● Task description: The answer must be a single number: how many lines in this listing hold the word "text".

● Available data:
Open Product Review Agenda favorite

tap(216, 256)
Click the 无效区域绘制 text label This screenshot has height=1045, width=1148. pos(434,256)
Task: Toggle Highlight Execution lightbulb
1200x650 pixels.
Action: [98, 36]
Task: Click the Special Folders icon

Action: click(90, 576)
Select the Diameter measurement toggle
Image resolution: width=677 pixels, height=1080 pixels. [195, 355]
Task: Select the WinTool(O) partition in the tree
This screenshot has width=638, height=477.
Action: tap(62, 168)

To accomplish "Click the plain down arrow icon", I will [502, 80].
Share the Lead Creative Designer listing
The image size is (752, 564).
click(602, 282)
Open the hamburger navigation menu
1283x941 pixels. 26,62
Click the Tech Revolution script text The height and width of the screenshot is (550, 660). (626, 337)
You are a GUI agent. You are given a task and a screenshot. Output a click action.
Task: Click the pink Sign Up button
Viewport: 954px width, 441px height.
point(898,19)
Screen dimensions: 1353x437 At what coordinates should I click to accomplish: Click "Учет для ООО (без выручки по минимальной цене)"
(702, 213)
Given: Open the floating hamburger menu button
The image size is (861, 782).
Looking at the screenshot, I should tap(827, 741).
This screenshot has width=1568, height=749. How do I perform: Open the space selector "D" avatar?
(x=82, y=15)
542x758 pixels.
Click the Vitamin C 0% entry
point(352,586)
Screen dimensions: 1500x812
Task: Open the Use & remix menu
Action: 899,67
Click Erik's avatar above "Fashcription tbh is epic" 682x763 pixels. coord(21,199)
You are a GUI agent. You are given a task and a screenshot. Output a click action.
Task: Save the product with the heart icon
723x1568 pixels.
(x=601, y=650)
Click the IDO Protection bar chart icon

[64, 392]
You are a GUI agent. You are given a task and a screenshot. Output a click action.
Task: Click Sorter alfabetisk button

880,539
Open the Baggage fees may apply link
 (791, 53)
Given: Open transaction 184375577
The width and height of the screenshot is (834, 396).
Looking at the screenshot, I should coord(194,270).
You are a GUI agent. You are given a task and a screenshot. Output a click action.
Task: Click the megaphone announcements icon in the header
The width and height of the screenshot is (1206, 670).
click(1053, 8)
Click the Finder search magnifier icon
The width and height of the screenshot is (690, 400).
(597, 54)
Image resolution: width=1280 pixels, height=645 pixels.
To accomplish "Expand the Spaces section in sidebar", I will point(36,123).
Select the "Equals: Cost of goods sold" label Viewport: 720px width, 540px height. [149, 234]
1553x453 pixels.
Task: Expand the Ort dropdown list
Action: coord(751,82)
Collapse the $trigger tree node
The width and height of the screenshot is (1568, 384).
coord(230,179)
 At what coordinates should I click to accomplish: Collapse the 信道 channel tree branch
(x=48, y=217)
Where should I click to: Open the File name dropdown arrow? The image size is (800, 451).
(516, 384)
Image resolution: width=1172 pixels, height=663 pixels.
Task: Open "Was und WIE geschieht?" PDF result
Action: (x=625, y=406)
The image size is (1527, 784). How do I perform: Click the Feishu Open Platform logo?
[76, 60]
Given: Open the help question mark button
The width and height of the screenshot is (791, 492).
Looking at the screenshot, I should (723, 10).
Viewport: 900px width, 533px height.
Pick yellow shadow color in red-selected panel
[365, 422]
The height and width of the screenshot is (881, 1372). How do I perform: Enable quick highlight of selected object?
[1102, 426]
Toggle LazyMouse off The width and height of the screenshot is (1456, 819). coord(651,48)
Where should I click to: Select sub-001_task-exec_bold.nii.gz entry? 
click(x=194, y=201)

● Response to this task: 2